Sweetwater Branch is also listed as impaired for fecal coliform because higher than normal levels of fecal matter have been found in water samples. Possible sources include both domestic and wild animal waste, leakage from sanitary sewer lines, faulty private sewer connections and failing septic tanks. Routine inspections of septic tanks every three years can ensure they are working properly and not leaking into the environment. These inspections are offered by members of the Gainesville Clean Water Partnership. Residents can also help by picking up and disposing of their pet’s waste in a trash can.
Biological surveys of Sweetwater Branch in warmer months of 2001 and 2009 indicate that the stream population of benthic macroinvertebrates was not healthy, but a survey in winter of 2012 shows a healthy population. Warm water temperatures of summer are likely affecting the populations. For more information on water quality, download the Sweetwater Branch Fact Sheet here.
Plan A Visit
Studies show that interacting with nature improves our health, behavior and attitude; and for children their mental and physical development. So go out, look, listen and create your own experience! Sweetwater Park, 415 SE 2nd Ave., located behind Matheson Museum offers a botanical garden and playground. Depot Park (open in 2015), 200 SE Depot Avenue, offers walking trails and children’s areas in the heart of the city. For the wilder at heart, the 125-acre Sweetwater Preserve, 95 SE Williston Road, provides a buffer and wildlife corridor on the northern rim of Paynes Prairie. Paynes Prairie Preserve State Park’s La Chua Trail’s scenic 3-mile hike includes free-range wildlife (watch out for alligators!), a boardwalk, and a view straight into the Floridan aquifer. Visit Sweetwater Wetlands Park to see how the creek’s natural flow is being restored to improve water quality. The area includes 3.5 miles of trails among the ponds and wetlands on about 250 acres.

» **WHAT YOU WILL DO**:
[A] According to the Sweetwater Branch text, how often should septic tanks be inspected?
[B] Repeat word for word the part of the Sweetwater Branch text between "Biological surveys of" and "Fact Sheet here.", inclusive.

» **PROVIDED MATERIAL**:
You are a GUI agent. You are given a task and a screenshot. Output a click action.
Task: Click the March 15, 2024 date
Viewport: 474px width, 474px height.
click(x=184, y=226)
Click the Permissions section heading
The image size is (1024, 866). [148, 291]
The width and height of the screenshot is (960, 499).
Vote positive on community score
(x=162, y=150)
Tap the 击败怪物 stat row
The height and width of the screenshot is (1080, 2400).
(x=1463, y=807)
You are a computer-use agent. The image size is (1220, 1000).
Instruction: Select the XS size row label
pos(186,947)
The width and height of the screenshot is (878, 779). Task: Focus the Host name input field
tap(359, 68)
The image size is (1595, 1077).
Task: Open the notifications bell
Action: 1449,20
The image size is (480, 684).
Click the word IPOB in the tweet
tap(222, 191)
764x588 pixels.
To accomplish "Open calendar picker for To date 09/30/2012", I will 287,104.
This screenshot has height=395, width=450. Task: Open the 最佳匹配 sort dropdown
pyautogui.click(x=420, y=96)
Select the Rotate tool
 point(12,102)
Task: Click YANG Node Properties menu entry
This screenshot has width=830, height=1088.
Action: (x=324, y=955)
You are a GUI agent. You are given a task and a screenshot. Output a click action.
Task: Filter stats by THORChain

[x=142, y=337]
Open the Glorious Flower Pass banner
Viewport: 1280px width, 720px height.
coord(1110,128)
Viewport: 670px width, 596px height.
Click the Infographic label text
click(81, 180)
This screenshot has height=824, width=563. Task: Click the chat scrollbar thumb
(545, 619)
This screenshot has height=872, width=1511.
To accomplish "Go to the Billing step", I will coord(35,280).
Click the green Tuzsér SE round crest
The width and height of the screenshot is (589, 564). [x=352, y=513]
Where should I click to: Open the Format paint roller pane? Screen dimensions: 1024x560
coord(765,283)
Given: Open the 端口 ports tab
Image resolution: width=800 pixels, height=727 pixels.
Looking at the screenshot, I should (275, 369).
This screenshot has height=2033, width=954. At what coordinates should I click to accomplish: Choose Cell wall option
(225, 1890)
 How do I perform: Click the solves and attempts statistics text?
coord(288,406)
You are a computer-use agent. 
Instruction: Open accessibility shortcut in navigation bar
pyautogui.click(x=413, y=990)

» **SET OF ANSWERS**:
[A] Every three years.

[B]
Biological surveys of Sweetwater Branch in warmer months of 2001 and 2009 indicate that the stream population of benthic macroinvertebrates was not healthy, but a survey in winter of 2012 shows a healthy population. Warm water temperatures of summer are likely affecting the populations. For more information on water quality, download the Sweetwater Branch Fact Sheet here.